__Task requirements__: Reproduce the records below exactly, but only between the lines holding "The image size is (1389, 868)." and "Click the circle", inclusive.

__Material for this exercise__:
#####
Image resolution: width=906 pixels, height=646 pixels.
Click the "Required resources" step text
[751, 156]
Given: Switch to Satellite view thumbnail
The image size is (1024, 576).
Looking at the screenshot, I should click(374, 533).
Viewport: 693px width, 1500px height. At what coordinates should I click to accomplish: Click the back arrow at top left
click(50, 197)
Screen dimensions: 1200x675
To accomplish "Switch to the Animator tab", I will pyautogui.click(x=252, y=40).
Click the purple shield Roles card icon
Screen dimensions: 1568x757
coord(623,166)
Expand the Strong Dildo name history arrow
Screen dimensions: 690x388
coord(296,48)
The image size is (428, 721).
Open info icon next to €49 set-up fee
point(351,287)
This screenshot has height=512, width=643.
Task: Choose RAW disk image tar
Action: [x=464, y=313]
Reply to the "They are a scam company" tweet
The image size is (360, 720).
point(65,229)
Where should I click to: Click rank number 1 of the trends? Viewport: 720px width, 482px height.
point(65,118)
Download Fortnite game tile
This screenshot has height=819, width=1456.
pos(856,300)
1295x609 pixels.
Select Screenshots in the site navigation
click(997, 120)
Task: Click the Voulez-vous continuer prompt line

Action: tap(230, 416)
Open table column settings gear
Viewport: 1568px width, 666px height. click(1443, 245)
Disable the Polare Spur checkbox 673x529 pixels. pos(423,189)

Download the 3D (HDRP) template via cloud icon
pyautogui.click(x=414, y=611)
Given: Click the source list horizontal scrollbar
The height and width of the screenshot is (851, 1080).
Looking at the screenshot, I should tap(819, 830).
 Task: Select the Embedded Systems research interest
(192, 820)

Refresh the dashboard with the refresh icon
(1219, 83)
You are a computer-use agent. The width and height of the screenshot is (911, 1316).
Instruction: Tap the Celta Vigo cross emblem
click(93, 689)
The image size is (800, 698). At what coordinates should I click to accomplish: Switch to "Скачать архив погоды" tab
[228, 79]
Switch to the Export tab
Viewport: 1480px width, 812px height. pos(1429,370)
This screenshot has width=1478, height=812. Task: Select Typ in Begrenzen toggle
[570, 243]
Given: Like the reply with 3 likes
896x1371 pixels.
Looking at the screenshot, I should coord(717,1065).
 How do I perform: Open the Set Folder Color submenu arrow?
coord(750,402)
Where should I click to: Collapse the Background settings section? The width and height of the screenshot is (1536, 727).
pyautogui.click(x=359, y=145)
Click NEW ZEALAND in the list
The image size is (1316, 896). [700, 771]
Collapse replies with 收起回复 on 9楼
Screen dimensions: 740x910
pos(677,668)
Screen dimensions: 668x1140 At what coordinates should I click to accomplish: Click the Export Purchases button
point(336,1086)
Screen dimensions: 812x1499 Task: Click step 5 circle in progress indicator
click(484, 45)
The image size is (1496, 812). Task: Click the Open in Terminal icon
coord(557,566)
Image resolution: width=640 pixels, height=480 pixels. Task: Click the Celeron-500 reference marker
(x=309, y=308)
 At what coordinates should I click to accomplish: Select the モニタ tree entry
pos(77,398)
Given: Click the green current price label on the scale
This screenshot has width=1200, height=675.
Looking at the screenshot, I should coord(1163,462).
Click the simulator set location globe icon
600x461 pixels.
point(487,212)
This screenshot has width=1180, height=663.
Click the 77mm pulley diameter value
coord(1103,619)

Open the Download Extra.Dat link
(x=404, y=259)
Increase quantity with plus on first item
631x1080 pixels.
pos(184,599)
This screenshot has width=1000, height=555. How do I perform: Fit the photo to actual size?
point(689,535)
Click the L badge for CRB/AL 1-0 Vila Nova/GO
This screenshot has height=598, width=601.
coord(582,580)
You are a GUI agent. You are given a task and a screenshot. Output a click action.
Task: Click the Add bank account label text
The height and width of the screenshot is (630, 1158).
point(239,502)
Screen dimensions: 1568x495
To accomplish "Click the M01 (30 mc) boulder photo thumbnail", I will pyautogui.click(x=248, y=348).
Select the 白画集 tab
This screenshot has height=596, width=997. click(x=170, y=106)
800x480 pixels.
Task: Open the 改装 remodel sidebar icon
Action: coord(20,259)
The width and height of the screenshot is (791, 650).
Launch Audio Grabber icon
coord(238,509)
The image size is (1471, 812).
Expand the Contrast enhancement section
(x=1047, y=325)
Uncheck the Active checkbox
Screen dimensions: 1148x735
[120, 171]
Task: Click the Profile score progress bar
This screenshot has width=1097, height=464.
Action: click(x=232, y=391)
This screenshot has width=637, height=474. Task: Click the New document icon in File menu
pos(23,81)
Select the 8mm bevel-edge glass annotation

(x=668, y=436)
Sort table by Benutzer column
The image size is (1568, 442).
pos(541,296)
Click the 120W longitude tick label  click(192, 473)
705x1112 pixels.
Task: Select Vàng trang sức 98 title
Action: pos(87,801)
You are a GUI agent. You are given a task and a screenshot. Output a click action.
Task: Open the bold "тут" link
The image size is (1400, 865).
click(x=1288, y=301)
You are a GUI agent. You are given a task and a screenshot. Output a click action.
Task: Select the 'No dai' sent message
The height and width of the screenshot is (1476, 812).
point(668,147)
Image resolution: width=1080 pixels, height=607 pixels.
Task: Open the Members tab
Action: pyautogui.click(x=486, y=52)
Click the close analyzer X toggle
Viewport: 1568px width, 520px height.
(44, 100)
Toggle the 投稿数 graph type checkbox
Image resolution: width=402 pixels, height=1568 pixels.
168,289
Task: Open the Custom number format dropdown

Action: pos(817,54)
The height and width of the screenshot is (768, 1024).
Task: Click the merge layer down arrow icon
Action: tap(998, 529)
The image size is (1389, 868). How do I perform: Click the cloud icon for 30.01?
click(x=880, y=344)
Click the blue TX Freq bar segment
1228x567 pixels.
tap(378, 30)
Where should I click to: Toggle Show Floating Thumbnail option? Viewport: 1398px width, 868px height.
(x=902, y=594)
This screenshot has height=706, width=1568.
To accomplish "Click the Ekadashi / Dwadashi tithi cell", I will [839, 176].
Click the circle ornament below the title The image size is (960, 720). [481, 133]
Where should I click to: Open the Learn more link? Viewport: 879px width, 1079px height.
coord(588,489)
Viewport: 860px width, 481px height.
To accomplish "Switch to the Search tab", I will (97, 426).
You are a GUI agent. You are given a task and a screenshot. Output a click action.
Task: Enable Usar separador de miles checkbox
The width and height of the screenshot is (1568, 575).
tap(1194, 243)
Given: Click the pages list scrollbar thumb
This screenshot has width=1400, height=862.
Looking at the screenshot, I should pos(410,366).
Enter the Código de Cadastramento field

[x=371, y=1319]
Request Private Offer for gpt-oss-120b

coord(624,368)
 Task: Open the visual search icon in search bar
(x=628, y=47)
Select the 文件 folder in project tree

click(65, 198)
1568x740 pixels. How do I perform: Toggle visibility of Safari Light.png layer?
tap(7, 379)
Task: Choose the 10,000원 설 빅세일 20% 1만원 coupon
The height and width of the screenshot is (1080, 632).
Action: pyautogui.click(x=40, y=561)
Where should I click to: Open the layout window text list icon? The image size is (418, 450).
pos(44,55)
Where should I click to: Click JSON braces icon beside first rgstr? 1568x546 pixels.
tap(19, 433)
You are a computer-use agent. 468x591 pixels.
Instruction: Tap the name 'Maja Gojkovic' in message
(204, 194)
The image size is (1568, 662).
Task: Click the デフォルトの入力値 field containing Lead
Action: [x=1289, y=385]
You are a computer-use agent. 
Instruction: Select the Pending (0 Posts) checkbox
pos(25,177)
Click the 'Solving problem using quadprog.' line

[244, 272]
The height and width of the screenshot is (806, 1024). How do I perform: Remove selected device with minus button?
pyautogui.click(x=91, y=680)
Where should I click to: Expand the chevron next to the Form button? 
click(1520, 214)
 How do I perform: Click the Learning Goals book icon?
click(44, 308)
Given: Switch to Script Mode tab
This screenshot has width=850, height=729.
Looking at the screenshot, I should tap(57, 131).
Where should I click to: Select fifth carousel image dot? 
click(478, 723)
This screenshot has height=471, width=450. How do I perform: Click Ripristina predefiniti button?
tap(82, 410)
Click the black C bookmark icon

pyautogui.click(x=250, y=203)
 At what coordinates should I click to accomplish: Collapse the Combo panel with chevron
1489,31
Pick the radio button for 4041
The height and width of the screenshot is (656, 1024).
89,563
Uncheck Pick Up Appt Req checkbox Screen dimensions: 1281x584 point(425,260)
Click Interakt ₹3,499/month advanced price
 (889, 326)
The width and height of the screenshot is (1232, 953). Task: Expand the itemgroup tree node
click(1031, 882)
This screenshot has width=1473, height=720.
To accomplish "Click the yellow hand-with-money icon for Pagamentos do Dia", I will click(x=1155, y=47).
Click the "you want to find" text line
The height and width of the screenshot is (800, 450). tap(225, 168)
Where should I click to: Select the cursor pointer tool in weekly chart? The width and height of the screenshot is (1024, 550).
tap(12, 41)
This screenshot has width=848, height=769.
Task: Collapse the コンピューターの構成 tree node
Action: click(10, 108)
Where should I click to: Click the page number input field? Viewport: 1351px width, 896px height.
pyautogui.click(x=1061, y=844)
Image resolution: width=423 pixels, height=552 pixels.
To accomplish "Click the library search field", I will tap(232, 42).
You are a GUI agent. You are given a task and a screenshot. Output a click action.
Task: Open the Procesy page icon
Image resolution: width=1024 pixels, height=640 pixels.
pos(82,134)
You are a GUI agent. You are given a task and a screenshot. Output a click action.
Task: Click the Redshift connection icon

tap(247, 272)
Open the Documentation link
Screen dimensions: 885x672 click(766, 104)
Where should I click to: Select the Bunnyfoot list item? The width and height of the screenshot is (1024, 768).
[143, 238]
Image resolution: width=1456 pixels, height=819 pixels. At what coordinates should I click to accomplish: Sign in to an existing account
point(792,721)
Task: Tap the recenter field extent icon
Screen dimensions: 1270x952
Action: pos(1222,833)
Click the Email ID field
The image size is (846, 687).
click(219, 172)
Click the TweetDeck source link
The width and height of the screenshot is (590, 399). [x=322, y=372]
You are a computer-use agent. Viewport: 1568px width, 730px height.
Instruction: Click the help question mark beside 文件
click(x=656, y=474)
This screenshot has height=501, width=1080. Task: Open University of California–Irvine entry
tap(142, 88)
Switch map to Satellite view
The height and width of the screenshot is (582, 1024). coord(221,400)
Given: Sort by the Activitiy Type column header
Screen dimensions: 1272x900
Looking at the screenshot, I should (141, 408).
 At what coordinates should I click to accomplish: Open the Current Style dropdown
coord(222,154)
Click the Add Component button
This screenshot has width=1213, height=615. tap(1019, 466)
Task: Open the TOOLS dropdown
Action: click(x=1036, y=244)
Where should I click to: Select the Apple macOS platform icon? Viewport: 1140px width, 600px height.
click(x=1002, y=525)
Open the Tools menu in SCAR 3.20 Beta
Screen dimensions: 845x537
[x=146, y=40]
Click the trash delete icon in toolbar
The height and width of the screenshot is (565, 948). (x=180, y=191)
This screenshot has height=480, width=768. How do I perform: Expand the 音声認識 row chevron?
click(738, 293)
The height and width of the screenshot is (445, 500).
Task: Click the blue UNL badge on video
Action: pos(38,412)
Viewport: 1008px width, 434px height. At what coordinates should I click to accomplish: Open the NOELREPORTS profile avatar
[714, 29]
#####
__Task response__:
The image size is (1389, 868). How do I perform: Click the cloud icon for 30.01?
click(x=880, y=344)
Click the blue TX Freq bar segment
1228x567 pixels.
tap(378, 30)
Where should I click to: Toggle Show Floating Thumbnail option? Viewport: 1398px width, 868px height.
(x=902, y=594)
This screenshot has height=706, width=1568.
To accomplish "Click the Ekadashi / Dwadashi tithi cell", I will [839, 176].
Click the circle ornament below the title The image size is (960, 720). [481, 133]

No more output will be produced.